Black hatred of the police is no grounds for anyone, white or otherwise, to be “left in a state of perplexity.” Confusion regarding “why?” or “how Black folk could hate the police” is anti-Black. This confusion purposefully blots out hundreds of years of anti-Black policy development, demands for the criminalization of Black bodies, hyper-policing of Black communities, and the direct impact of its legacy on Black lives right now.
Though hatred is not necessarily a pre/requisite to defend Black dignity against humiliation at all cost, it is a justified response to anti-Blackness as lived experience. The danger of Black rebellion is not so much founded in a hatred of white people or of their police, but in an unwavering love for Black people and our freedom.
Suggesting that Black resistance is solely about the shedding of “white blood,” or “blue blood” is naturally a reductionist claim; a strategic attempt to center whiteness in the the quest for Black freedom. This is a fight for Black lives, and to suggest otherwise is a scheme, a deceptive device to further exploit Black communities. Complicity in an inherently violent system will beseech one’s own demise as the persecuted opt for freedom by every means necessary. The ramifications of Black freedom will only reflect the resistance with which whiteness defends against its achievement.

__________

- [Work instructions]:
For each statement below, say yes or no to whether it agrees with the passage on Black hatred of the police, and quote the words of the text that decide it.
1. The danger of Black rebellion is founded mainly in a hatred of white people.
2. Hatred is a justified response to anti-Blackness as lived experience.
3. Confusion about how Black people could hate the police is anti-Black.

- [Data shown]:
__________

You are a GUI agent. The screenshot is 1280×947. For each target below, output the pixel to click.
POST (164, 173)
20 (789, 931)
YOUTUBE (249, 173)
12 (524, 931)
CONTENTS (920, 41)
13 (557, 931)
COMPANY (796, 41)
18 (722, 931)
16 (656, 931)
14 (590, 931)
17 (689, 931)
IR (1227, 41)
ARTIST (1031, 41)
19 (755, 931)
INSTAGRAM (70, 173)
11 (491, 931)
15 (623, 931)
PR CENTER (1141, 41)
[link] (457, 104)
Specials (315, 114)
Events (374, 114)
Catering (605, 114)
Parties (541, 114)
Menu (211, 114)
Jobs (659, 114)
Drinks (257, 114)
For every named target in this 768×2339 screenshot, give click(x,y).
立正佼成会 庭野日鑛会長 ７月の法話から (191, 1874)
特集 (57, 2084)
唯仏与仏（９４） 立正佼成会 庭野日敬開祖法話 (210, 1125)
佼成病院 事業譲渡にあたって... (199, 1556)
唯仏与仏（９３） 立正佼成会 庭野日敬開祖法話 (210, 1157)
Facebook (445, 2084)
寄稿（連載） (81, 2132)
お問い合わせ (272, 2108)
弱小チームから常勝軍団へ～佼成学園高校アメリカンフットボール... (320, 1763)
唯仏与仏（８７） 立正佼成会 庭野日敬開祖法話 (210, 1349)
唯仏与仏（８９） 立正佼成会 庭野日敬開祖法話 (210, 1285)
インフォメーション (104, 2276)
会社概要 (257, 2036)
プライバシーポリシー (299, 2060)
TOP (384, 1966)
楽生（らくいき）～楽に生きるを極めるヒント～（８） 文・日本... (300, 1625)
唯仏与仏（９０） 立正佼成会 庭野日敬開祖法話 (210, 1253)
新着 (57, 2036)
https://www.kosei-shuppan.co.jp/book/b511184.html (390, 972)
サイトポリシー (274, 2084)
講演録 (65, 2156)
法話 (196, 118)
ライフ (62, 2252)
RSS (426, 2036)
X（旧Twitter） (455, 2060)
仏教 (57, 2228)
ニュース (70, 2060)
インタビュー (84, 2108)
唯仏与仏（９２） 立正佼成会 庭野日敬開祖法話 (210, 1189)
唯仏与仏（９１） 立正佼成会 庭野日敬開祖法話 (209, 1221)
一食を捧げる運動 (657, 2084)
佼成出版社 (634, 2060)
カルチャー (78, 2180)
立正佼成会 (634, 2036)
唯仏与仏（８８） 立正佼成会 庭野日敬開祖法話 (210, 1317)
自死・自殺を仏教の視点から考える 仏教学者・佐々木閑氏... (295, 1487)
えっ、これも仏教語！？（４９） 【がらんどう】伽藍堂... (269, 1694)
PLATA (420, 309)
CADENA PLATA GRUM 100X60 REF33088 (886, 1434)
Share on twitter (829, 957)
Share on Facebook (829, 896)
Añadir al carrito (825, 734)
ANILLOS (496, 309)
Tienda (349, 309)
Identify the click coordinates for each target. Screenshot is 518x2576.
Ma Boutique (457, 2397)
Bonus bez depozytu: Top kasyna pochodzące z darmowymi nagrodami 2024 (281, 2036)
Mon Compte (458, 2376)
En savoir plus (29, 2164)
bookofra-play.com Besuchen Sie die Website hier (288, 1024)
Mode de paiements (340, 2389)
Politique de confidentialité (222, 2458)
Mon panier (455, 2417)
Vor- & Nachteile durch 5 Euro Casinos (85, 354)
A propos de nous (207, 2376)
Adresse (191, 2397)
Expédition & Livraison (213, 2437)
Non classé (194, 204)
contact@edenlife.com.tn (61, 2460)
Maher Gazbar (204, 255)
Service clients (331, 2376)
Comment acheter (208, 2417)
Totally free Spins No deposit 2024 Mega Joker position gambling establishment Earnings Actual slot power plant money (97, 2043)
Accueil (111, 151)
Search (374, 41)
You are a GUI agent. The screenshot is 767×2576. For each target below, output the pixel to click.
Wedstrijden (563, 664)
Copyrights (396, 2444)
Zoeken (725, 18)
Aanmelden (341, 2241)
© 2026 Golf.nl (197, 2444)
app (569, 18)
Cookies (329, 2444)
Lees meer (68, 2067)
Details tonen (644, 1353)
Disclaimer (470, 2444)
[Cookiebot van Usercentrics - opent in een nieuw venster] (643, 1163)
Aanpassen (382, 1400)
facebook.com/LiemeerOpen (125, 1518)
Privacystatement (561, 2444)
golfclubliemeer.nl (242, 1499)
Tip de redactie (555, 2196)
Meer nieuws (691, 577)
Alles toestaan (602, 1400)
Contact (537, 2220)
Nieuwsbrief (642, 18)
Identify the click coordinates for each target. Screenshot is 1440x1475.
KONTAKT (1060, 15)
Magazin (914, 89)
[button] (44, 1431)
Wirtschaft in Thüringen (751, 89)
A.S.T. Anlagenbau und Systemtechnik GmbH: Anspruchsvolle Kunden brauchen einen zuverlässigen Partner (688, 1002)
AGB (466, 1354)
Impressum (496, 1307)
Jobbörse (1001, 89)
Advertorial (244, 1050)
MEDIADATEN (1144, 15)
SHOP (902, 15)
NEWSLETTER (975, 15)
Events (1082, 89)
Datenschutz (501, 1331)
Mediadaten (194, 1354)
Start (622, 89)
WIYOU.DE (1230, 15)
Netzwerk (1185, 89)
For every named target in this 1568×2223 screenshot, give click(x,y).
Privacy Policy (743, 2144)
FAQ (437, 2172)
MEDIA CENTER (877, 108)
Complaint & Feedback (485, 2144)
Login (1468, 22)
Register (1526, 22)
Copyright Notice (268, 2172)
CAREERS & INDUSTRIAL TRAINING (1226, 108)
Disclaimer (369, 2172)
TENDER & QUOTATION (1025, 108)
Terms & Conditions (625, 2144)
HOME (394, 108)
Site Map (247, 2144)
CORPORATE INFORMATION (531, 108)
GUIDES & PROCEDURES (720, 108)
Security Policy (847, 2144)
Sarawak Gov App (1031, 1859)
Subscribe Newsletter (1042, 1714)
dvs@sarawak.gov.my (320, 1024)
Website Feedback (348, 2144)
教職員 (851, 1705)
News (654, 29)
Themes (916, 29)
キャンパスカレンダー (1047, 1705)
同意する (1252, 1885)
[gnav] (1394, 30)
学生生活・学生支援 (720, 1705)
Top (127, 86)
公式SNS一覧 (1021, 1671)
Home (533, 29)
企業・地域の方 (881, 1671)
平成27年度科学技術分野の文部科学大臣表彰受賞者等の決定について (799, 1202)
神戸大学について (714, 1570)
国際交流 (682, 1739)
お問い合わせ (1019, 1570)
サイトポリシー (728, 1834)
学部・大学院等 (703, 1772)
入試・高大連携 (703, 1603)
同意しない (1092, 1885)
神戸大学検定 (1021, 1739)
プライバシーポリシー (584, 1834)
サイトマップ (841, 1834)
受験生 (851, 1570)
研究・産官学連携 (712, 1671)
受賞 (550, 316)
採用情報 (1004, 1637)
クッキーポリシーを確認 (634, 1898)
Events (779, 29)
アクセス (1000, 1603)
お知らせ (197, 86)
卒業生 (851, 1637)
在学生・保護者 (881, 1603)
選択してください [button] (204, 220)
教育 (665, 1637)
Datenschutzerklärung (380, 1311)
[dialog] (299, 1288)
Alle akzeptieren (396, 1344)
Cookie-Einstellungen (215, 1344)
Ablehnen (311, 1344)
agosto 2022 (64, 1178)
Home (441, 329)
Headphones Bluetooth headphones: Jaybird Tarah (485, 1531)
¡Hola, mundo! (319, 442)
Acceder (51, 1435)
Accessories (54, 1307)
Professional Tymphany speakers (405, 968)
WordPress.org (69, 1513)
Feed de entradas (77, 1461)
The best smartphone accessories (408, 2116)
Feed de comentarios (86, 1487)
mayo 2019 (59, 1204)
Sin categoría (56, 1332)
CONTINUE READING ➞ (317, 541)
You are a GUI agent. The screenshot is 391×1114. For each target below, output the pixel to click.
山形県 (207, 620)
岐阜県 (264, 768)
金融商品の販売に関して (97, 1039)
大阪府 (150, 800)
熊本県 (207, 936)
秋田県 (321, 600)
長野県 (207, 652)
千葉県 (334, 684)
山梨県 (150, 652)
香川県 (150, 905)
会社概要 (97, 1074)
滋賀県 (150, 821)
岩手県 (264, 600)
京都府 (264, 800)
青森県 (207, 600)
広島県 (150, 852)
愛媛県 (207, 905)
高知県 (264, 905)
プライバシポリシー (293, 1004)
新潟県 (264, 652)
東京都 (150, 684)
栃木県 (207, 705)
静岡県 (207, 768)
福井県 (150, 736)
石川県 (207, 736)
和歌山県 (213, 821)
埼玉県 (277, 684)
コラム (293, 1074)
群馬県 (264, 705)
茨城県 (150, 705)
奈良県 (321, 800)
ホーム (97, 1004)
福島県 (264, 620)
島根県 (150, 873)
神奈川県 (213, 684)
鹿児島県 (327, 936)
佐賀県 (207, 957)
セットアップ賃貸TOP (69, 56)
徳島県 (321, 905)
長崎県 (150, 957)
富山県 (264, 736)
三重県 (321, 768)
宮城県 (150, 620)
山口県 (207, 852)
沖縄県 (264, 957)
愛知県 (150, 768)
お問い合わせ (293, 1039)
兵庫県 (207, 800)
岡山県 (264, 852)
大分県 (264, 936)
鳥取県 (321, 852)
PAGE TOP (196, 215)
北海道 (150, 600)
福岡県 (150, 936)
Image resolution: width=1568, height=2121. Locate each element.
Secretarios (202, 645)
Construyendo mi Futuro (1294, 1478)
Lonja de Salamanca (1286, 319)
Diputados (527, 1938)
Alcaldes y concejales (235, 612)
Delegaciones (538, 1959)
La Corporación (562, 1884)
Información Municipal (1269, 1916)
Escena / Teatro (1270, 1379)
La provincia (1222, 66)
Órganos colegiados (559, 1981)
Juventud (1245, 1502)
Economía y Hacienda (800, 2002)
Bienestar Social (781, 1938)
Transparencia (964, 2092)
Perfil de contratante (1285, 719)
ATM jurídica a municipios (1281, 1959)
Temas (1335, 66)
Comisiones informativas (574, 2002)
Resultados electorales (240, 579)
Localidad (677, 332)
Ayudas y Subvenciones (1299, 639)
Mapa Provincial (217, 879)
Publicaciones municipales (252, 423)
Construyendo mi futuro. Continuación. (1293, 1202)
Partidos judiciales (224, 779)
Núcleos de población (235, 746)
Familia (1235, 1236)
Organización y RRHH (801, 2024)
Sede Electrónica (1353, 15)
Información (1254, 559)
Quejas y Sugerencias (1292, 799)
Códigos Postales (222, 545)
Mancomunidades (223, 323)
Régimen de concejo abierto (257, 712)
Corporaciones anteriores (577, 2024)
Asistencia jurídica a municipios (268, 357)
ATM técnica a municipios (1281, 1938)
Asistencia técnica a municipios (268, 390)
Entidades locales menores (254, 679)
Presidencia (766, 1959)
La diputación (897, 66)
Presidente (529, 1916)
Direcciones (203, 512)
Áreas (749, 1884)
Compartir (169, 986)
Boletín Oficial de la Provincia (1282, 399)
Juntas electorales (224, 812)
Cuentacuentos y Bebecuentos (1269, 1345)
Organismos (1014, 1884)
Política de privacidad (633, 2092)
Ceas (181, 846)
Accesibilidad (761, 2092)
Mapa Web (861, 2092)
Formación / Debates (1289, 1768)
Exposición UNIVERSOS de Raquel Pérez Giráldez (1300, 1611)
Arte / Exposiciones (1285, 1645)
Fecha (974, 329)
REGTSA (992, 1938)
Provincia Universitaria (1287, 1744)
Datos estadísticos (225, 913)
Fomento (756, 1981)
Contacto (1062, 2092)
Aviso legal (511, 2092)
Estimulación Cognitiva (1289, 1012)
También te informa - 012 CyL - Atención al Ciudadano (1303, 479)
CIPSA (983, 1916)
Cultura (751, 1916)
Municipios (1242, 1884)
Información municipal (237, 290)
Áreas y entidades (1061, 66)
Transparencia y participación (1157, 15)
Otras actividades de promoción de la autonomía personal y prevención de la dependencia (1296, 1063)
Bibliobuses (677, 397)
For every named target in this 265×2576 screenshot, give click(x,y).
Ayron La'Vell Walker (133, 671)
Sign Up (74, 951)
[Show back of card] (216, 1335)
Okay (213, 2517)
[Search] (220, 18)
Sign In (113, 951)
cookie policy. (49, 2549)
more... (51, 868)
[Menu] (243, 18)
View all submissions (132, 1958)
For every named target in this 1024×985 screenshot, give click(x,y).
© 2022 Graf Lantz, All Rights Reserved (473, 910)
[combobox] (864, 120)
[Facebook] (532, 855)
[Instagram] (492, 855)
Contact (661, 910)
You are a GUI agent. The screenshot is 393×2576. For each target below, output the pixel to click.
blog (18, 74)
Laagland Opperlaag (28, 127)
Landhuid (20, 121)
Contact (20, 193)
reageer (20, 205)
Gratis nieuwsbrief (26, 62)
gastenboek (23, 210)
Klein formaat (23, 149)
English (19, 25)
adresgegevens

__________

- [Result for this exercise]:
1. No: "The danger of Black rebellion is not so much founded in a hatred of white people or of their police, but in an unwavering love for Black people and our freedom."
2. Yes: "it is a justified response to anti-Blackness as lived experience."
3. Yes: "Confusion regarding “why?” or “how Black folk could hate the police” is anti-Black."